Venkatachalam v. Bombay Dyeing & Manufacturing Co. Ltd. The suggested dispute is related to the type of Excise work. It was argued that the Excise Duty excise duty which was due at the time of the levy and should have been intended and expected by the legislature to be transferred to the consumer and as a recurring function of such duties they do not have these qualifications where of Parliament. To support the argument, the appellants’ lawyers relied on Bank of Toronto v. Perhaps the question of the decision was whether certain taxes levied on commercial enterprises that run a business were direct taxes or indirect taxes for the Provinces or the Dominion. 

Lord Hobhouse once said: 

“Direct or indirect taxes.
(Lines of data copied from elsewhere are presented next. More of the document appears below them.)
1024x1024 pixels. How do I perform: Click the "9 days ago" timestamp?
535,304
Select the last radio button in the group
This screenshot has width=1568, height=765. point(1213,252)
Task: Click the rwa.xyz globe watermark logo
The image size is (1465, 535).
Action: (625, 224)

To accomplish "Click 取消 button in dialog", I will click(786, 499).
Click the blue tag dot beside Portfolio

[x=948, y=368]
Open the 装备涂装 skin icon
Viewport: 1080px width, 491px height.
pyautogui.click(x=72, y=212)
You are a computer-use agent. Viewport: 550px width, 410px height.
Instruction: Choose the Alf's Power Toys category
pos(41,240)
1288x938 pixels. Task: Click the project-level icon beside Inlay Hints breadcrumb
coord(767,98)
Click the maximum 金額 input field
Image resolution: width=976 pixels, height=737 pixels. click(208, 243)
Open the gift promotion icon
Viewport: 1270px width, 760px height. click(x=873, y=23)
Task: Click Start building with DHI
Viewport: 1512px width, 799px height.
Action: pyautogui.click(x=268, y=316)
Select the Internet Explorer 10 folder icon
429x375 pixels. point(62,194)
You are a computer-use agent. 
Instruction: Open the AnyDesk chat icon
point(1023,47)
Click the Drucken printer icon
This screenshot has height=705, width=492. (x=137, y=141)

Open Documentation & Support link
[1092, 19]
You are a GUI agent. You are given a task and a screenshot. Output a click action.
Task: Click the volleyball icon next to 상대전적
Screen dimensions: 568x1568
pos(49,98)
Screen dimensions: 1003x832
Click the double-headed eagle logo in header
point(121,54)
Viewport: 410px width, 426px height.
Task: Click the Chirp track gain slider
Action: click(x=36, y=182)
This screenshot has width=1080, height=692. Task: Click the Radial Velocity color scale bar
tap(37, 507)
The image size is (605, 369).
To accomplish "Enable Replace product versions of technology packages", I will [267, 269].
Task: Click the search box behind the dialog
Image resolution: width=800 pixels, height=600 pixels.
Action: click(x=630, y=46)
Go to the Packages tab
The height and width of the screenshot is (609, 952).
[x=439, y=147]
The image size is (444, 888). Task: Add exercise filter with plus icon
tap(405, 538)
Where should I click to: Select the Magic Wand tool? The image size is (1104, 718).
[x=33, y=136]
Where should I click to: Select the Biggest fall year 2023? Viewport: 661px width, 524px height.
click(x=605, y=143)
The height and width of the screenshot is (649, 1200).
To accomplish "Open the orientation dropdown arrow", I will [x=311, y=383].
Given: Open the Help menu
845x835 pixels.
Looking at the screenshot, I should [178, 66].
Direct taxes are those that are intended for those people who are intended or required to pay. Indirect taxes are those that are demanded by one person in anticipation and with the intention that you will protect yourself with another person’s money; that is tax or customs.”


Direct tax collection – the rate of tax growth on GDP growth – is about 1.12% of FY20 if money is exempt from corporate tax cuts, the Central Board of Direct Taxes (CBDT) said. The government’s argument is that the legitimacy of the economy, aided by GST and demonetization, has had a positive impact on the use of taxes, even if the economy sees growth. 

After all, the FY20 explosion was still lower than the 1.21 found in FY19. Tax subsidy is a measure of the effectiveness of a tax incentive or ‘tax effort’, and if it is greater than 1, it shows that collections are growing faster than GDP.

Determining factors

The increase in taxes depends largely on the size of the tax base, the friendliness of the tax administration, the rationality and simplicity of tax rates. Therefore, an annual tax increase may reflect the negative impact of a developmental set for that year. In general, however, the long-term trend of tax revenue over a period of about 5 years from policy changes made in the last few years.